Earn more so you can save more. Career counselor Peggy Klaus thinks many women could earn more by asking for it: "If you don't brag or self-promote, you will stall or derail your career. Men do this (self-promotion) routinely."
Lower savings rates
For women, the average 401(k) account holds just $11,000, less than half what men have saved. Yet women who reach their mid-60s can expect to live an additional 17 years, some longer.
Paul Capeloto, a Smith Barney vice president in Bellevue, worries that low pay hampers retirement savings: "The workforce doesn't reflect the time value of what women do."
For those making less than $30,000 a year which includes two out of three working women the reality is that there isn't much left over to save.
Men of color have lower savings rates as well.
How to save more
Contribute any bonuses, tax refunds, cash gifts, inheritances or divorce settlements to a retirement account. Don't spend even small windfalls.
Adjust your W-4 statement so you don't get a big tax refund, which brings the temptation to spend. Save your "raise" via direct deposit.
Save your tax breaks. Federal income-tax rates have been cut this year by 2 percent for most taxpayers with incomes of more than $28,400 for singles or $56,800 for those filing joint returns.

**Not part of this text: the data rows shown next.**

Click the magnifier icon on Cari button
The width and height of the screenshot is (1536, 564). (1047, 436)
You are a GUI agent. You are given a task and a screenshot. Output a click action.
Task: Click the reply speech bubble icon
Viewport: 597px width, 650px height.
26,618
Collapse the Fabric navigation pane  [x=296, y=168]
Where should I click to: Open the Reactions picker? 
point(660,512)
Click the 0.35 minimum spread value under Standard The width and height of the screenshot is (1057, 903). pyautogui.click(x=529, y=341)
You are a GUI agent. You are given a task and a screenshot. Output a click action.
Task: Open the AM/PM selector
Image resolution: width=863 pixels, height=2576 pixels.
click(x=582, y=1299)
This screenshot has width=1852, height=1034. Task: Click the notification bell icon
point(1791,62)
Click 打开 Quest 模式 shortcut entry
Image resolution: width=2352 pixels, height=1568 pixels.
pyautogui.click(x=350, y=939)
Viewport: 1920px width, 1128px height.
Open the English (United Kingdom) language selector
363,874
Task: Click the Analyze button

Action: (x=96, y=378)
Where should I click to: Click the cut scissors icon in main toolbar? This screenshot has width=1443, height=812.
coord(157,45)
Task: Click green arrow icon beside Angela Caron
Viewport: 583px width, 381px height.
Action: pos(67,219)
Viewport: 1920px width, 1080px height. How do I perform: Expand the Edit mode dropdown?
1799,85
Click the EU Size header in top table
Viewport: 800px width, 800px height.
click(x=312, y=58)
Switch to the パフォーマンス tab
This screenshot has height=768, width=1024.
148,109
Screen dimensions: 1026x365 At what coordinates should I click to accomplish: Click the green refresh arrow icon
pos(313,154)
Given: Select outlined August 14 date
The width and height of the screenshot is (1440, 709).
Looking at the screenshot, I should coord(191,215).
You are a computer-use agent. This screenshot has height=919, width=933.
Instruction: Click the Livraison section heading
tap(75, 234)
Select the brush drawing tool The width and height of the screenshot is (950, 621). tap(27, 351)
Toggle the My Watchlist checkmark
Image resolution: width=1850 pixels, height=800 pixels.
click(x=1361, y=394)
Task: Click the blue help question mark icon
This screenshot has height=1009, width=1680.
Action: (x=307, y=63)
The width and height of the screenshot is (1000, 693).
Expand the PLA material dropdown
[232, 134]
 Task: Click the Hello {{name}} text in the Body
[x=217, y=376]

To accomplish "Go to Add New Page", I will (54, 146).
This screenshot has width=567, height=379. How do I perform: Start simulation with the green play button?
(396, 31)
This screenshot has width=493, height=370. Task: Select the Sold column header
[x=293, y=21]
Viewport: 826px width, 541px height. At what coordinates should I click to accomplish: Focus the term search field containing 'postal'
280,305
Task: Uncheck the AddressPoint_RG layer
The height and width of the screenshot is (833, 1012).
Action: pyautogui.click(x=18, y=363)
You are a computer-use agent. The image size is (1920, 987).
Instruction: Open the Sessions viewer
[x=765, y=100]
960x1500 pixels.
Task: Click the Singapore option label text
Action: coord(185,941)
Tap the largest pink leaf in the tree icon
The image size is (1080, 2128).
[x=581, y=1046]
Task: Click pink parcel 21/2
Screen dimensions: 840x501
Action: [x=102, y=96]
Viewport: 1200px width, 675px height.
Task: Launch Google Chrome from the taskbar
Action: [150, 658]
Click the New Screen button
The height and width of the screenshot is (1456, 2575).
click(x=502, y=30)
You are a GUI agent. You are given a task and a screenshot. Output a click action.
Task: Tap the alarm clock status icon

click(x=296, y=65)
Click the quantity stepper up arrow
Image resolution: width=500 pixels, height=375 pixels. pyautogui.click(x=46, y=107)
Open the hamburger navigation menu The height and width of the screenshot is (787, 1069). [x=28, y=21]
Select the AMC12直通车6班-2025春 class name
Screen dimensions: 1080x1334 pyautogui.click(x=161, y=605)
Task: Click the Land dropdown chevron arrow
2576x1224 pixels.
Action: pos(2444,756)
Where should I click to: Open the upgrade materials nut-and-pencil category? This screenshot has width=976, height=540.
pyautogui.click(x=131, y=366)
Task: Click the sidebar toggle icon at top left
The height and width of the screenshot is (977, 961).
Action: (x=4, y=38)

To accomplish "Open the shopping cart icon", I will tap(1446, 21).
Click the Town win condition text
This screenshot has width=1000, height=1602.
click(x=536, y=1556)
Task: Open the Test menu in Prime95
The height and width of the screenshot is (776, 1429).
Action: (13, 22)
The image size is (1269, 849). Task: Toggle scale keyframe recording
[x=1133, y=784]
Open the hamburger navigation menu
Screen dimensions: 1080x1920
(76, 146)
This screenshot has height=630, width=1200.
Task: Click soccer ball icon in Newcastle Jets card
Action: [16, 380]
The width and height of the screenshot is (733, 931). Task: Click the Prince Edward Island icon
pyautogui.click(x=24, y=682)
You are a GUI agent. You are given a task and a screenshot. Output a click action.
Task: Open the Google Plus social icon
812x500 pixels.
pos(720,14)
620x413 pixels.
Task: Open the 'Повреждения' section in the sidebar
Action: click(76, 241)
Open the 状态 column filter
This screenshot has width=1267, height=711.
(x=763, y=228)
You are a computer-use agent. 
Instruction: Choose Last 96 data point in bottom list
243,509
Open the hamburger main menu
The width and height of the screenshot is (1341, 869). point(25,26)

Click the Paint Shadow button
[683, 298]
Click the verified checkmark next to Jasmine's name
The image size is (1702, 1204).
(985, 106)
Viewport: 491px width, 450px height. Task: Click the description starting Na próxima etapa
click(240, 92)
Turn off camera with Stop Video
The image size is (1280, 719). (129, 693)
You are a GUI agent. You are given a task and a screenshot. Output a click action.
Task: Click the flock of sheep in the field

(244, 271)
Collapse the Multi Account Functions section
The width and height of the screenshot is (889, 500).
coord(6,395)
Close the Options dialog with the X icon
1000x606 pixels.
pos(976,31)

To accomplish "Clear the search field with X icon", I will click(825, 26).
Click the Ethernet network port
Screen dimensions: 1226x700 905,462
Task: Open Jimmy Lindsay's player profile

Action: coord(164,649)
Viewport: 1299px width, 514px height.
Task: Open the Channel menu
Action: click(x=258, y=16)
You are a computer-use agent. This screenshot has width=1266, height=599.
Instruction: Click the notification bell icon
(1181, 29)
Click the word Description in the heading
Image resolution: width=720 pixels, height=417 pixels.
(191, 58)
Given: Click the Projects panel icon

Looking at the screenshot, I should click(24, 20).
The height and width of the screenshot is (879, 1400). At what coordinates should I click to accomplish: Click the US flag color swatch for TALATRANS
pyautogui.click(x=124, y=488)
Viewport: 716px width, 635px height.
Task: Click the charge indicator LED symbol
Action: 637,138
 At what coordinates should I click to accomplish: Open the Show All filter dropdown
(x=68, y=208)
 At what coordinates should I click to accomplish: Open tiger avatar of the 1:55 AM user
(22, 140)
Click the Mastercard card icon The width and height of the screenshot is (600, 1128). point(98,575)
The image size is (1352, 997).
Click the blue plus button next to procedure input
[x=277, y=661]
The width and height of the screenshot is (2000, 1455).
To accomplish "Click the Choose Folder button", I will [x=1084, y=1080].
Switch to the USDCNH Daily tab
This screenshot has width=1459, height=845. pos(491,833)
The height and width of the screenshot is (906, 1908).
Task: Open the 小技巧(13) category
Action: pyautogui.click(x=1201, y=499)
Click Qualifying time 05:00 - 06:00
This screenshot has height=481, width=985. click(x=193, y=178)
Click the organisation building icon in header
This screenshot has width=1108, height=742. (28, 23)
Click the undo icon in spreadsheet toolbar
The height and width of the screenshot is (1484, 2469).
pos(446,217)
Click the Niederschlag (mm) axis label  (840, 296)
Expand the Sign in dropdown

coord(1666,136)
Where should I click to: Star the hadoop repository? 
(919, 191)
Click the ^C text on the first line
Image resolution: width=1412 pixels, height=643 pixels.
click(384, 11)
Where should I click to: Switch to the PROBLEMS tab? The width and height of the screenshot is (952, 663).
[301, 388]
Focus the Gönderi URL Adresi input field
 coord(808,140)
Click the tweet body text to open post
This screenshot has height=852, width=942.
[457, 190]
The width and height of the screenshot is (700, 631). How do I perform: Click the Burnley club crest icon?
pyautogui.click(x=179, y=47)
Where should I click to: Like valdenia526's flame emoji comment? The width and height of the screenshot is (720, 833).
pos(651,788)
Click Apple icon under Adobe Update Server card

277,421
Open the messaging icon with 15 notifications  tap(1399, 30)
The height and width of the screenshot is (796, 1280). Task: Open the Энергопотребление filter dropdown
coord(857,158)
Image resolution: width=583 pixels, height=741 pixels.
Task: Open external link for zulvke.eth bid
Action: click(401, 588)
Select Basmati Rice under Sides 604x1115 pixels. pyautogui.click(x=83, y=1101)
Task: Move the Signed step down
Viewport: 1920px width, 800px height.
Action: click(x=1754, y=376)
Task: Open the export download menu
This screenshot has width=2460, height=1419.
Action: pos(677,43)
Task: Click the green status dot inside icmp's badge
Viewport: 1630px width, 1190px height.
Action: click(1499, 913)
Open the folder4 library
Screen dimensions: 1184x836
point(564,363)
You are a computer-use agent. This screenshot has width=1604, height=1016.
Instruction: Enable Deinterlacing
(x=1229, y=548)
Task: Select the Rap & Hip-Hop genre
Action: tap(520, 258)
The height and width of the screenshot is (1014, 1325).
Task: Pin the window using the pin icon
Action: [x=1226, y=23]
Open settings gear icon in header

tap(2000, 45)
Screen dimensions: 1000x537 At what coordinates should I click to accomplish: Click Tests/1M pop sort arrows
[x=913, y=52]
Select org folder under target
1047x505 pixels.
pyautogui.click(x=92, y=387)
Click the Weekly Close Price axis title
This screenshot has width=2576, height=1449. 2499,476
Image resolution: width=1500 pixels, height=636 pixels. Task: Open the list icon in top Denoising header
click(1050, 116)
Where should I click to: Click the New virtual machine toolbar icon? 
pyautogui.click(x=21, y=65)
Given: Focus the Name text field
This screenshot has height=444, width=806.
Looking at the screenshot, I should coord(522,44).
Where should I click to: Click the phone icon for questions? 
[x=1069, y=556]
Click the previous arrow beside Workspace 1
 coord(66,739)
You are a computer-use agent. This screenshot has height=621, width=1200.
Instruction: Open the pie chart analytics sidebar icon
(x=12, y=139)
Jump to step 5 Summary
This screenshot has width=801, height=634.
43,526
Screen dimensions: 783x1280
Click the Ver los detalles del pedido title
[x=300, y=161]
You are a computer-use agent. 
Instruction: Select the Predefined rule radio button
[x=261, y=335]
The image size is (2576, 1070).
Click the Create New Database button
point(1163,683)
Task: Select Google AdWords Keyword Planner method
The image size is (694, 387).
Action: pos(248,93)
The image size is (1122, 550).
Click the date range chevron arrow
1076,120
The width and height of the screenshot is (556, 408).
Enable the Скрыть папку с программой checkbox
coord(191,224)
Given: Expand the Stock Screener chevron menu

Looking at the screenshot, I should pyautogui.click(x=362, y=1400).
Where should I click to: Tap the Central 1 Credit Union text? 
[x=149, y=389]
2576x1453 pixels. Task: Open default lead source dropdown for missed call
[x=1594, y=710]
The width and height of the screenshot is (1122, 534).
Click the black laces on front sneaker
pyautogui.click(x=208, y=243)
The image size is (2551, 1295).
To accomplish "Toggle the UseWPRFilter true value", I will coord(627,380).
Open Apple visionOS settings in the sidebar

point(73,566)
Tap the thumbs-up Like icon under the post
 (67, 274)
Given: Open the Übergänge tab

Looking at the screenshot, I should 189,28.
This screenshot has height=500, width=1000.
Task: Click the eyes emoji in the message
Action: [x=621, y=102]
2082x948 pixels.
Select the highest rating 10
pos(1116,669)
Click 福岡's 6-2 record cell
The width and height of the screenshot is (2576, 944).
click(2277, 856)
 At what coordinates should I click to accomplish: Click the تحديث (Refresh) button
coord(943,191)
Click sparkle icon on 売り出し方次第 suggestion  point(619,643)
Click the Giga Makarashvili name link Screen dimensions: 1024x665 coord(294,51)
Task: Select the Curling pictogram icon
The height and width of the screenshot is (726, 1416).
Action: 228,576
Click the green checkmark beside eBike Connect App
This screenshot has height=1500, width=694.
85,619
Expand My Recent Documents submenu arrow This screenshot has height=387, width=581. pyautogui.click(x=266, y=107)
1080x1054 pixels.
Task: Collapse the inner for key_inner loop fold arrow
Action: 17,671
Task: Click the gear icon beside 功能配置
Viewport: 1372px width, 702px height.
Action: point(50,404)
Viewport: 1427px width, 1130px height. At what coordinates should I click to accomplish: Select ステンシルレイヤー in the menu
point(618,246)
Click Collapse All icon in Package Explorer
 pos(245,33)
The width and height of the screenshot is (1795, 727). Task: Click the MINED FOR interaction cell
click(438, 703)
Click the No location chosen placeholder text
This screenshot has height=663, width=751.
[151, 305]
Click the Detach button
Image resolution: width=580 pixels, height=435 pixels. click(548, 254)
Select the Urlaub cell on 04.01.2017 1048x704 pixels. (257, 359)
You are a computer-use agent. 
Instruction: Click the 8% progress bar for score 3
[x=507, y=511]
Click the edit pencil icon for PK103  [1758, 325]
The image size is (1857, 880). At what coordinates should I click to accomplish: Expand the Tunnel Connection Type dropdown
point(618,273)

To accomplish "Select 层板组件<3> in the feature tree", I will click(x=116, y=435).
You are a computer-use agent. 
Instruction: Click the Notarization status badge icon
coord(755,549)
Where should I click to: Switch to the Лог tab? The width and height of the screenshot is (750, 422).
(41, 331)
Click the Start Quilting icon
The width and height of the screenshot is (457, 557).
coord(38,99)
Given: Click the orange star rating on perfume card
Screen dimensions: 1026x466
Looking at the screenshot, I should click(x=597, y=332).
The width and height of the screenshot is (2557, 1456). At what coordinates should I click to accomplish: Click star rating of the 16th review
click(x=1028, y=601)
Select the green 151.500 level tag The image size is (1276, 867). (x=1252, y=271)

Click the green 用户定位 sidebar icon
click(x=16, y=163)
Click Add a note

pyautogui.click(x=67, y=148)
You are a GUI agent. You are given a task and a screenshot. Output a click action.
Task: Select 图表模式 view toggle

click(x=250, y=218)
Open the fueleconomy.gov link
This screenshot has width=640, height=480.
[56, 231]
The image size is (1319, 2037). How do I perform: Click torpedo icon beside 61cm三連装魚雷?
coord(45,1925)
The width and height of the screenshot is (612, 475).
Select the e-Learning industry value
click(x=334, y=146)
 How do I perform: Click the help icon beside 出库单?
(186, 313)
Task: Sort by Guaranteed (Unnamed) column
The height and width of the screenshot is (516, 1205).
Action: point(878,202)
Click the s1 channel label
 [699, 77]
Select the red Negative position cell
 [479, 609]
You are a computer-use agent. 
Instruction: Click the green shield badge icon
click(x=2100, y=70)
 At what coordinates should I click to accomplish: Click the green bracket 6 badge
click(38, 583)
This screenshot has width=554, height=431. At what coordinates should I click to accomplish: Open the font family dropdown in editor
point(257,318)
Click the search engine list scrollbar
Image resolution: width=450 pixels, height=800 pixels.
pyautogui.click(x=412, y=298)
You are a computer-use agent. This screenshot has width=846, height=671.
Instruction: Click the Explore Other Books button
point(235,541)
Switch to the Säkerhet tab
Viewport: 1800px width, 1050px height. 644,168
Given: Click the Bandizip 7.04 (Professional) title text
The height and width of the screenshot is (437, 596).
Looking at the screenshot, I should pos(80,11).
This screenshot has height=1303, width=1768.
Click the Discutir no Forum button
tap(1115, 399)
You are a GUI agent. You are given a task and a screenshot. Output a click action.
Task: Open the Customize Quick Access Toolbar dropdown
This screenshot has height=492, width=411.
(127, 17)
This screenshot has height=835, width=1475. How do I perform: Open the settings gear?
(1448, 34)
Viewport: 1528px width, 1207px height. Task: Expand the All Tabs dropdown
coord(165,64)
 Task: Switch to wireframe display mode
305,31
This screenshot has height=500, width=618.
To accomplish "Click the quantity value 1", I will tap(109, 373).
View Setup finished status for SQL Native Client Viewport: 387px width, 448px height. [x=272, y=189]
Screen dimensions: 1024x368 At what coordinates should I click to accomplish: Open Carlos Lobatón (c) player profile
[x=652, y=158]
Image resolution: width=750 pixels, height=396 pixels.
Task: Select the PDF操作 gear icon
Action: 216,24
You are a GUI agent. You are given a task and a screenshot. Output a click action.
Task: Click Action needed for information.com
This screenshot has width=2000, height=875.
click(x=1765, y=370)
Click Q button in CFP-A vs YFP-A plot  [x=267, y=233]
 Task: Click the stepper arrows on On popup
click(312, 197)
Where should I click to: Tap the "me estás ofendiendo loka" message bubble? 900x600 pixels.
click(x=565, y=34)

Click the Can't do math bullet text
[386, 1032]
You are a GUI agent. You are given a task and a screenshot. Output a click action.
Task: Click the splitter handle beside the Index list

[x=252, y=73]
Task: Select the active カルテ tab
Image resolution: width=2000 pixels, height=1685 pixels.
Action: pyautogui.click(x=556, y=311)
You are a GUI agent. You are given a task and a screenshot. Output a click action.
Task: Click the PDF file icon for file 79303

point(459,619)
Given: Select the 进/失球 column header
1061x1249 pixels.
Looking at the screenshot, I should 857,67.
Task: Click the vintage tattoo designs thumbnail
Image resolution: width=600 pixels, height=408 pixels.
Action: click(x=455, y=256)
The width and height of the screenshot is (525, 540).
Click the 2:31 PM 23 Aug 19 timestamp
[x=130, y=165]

Increase your savings accordingly.
Lower pensions and Social Security benefits
Because of lower earnings and time out of the workplace for family needs, women and people of color receive much lower Social Security payments than white men do. And just half of white women and 40 percent of minorities hold jobs with pensions.
Bear in mind
Understand what you're sacrificing when you stop working to care for a child or aging relative. On average, women spend 11 years off the job to care for family members, compared with 16 months for men, according to the U.S. Department of Labor.
Some parents who take time away from paid work can continue making tax-advantaged IRA payments, depending on household income. See the IRS Web site: www.irs.gov/retirement/
Carefully review the pension benefits, if any, when considering a job offer. If the employer has a minimal pension plan or none, fund an IRA. Working in a modestly paid job with no pension plan is a formula for old-age poverty unless you save.
For a reality check, use a retirement calculator (www.retireplan.about.com or www.fidelity.com).
Job-hopping can be especially harmful to retirement security. In fields such as teaching and government work, vesting in a pension may be the most painless way to secure a retirement. Lateral moves in mid- to low-paid jobs can damage your retirement financial picture if you must start vesting in a pension all over again.
Run the numbers before walking away from 10 years or more vested in a pension plan.
If you're a stay-at-home spouse, here are three things you can do for your retirement:
Take advantage of the Individual Retirement Account for a nonworking spouse. If you file a joint income tax return, you're eligible for this spousal IRA. You may contribute up to $3,000 a year.
"They need to have something on their own," says certified financial planner Bryan Clintsman, a certified financial planner at Clintsman Financial Planning "I see too many examples where one spouse is designated to be the working person in that couple. It puts a lot of risk on the retirement plan."
Know what happens to your husband's pension when he dies. This will depend on what pension payout he chooses when he retires. This is a crucial decision.
Typically, workers have two options on how they want their pension money paid out:
The single life option gives a worker pension income for the rest of his or her life. It pays a higher monthly income because it's based on a "single life" the worker's and payments cease when the worker dies.
The joint and survivorship option pays a lower monthly income, but payments continue until the death of both you and your spouse.
"Overall, the joint and survivor option is typically the safest and most sound option for retirees," says Shashin Shah, a certified financial planner at Financial Design Group in Texas in Addison. "It may provide a smaller payout than a sole option, but the risk is too great for the nonemployee spouse in case of the employee's death."